*** Opening of Material to process ***

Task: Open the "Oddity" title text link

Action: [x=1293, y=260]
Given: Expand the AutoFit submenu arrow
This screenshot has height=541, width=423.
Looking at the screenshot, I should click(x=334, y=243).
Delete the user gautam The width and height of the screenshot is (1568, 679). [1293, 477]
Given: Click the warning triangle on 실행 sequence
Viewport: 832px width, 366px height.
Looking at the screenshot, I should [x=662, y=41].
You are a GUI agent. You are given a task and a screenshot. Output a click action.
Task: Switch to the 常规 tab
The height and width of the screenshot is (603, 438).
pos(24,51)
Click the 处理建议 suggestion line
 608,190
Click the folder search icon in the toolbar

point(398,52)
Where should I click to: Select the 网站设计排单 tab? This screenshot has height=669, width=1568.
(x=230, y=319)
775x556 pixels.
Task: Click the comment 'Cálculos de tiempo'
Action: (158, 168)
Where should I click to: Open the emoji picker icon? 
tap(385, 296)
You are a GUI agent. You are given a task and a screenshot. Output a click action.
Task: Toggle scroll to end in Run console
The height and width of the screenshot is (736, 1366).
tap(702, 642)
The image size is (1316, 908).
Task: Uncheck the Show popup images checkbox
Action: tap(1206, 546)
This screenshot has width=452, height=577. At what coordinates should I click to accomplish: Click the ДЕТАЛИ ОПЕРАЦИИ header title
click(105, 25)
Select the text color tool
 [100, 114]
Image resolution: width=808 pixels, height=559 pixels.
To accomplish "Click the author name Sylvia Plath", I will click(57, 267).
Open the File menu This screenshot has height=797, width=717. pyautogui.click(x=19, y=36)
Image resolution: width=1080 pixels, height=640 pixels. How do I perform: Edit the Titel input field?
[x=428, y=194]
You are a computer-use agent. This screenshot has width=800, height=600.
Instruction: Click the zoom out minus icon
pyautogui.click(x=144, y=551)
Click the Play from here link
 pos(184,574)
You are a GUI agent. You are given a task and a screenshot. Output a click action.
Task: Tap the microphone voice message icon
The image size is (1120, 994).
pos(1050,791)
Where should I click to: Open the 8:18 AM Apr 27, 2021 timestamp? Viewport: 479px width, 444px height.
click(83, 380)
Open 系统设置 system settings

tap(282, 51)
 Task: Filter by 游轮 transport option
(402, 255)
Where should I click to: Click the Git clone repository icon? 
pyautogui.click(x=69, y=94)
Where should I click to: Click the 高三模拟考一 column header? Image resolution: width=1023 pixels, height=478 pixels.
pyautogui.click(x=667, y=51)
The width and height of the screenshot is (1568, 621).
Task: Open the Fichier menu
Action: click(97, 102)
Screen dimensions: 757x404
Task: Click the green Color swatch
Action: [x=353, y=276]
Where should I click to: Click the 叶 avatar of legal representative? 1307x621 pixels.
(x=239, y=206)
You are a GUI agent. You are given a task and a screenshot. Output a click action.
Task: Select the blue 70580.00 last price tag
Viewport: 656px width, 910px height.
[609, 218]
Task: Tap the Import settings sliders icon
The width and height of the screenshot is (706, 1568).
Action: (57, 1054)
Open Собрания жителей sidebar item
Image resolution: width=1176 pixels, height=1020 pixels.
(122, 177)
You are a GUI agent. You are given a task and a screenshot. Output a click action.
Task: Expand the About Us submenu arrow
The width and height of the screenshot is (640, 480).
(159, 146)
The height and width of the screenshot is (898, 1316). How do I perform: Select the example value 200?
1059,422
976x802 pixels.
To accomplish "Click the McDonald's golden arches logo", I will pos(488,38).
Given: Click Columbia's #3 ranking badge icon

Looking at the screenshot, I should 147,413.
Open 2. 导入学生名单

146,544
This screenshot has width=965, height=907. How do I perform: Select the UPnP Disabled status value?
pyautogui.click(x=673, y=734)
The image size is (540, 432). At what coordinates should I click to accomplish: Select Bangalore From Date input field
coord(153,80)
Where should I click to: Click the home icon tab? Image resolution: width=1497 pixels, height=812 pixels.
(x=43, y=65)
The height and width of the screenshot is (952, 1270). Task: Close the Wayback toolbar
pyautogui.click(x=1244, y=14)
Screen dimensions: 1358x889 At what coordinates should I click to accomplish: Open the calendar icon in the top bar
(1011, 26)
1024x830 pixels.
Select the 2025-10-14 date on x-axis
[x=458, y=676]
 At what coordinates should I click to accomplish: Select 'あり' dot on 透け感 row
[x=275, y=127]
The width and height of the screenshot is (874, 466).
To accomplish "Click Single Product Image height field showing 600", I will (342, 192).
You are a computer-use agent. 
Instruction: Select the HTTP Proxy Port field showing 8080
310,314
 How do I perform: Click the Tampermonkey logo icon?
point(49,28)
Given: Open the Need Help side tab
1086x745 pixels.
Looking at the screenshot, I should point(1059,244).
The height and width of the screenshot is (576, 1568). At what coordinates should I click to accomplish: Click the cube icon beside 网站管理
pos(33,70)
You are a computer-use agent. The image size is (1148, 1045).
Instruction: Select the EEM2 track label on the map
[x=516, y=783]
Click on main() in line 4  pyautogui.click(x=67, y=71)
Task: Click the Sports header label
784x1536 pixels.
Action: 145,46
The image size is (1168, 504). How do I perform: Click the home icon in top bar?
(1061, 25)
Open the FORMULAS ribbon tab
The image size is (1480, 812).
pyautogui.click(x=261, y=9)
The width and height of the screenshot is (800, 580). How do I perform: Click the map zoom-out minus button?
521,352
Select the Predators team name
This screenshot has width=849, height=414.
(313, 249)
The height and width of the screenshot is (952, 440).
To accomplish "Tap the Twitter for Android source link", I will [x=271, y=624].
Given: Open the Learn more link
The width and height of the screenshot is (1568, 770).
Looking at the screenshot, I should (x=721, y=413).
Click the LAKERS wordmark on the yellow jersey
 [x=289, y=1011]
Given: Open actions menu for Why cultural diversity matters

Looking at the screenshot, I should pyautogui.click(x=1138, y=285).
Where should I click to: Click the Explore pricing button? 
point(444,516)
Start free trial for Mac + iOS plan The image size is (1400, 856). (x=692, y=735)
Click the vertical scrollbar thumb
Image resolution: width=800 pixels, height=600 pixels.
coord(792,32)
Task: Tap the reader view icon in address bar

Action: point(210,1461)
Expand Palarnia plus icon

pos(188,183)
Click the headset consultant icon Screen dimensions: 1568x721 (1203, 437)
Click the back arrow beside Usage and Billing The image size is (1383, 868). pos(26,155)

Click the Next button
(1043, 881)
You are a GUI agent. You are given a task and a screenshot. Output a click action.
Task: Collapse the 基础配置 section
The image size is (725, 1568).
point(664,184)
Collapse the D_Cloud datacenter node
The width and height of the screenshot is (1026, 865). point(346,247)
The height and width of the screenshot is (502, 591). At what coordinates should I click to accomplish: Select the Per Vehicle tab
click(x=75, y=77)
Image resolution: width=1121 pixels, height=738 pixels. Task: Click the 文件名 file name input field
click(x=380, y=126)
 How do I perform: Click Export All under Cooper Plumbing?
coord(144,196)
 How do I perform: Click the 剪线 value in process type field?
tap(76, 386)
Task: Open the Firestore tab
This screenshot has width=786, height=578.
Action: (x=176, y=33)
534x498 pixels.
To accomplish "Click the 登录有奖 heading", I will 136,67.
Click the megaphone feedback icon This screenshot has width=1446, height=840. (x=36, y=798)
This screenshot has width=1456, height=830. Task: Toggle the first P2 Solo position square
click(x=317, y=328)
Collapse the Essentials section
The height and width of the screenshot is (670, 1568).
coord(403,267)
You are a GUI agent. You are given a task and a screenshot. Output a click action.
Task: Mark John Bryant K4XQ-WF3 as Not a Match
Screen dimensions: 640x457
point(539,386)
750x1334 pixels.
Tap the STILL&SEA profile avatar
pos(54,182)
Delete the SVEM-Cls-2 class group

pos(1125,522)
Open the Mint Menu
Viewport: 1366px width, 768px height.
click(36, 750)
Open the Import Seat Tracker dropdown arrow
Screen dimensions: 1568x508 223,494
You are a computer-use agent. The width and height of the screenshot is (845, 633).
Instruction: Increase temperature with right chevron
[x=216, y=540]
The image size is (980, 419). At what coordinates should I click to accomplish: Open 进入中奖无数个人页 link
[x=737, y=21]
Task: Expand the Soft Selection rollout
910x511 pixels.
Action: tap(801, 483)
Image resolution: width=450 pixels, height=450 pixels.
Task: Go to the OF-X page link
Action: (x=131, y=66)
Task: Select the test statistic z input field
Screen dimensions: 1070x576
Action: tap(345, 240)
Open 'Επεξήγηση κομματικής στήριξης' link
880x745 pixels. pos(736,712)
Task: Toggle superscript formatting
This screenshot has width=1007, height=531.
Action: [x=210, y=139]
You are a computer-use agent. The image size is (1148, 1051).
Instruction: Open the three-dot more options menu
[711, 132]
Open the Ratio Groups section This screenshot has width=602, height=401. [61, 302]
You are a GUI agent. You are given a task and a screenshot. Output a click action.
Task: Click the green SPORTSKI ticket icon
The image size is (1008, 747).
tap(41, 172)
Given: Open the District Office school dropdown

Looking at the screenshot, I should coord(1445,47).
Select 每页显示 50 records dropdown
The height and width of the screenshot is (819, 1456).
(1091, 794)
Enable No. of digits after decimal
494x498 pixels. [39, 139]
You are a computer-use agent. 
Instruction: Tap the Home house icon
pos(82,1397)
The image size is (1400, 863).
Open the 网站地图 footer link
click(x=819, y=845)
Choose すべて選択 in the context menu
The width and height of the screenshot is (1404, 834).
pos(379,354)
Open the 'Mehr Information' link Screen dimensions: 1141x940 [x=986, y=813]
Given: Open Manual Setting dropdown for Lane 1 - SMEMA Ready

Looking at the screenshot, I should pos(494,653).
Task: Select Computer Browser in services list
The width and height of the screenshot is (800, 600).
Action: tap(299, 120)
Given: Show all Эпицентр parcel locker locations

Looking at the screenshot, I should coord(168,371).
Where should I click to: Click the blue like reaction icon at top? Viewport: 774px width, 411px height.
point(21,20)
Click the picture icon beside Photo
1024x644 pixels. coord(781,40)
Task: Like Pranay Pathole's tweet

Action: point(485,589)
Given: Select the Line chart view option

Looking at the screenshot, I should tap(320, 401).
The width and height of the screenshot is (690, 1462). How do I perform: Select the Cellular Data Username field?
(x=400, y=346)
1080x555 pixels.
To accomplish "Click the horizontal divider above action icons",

*** Close of Material to process ***

Assignment –
With the first line being the one containing "Open the Mint Menu" and the last line the one containing "Choose すべて選択 in the context menu", transcribe exactly the lines above that fall in that range.

Output of the exercise –
Open the Mint Menu
Viewport: 1366px width, 768px height.
click(36, 750)
Open the Import Seat Tracker dropdown arrow
Screen dimensions: 1568x508 223,494
You are a computer-use agent. The width and height of the screenshot is (845, 633).
Instruction: Increase temperature with right chevron
[x=216, y=540]
The image size is (980, 419). At what coordinates should I click to accomplish: Open 进入中奖无数个人页 link
[x=737, y=21]
Task: Expand the Soft Selection rollout
910x511 pixels.
Action: tap(801, 483)
Image resolution: width=450 pixels, height=450 pixels.
Task: Go to the OF-X page link
Action: (x=131, y=66)
Task: Select the test statistic z input field
Screen dimensions: 1070x576
Action: tap(345, 240)
Open 'Επεξήγηση κομματικής στήριξης' link
880x745 pixels. pos(736,712)
Task: Toggle superscript formatting
This screenshot has width=1007, height=531.
Action: [x=210, y=139]
You are a computer-use agent. The image size is (1148, 1051).
Instruction: Open the three-dot more options menu
[711, 132]
Open the Ratio Groups section This screenshot has width=602, height=401. [61, 302]
You are a GUI agent. You are given a task and a screenshot. Output a click action.
Task: Click the green SPORTSKI ticket icon
The image size is (1008, 747).
tap(41, 172)
Given: Open the District Office school dropdown

Looking at the screenshot, I should coord(1445,47).
Select 每页显示 50 records dropdown
The height and width of the screenshot is (819, 1456).
(1091, 794)
Enable No. of digits after decimal
494x498 pixels. [39, 139]
You are a computer-use agent. 
Instruction: Tap the Home house icon
pos(82,1397)
The image size is (1400, 863).
Open the 网站地图 footer link
click(x=819, y=845)
Choose すべて選択 in the context menu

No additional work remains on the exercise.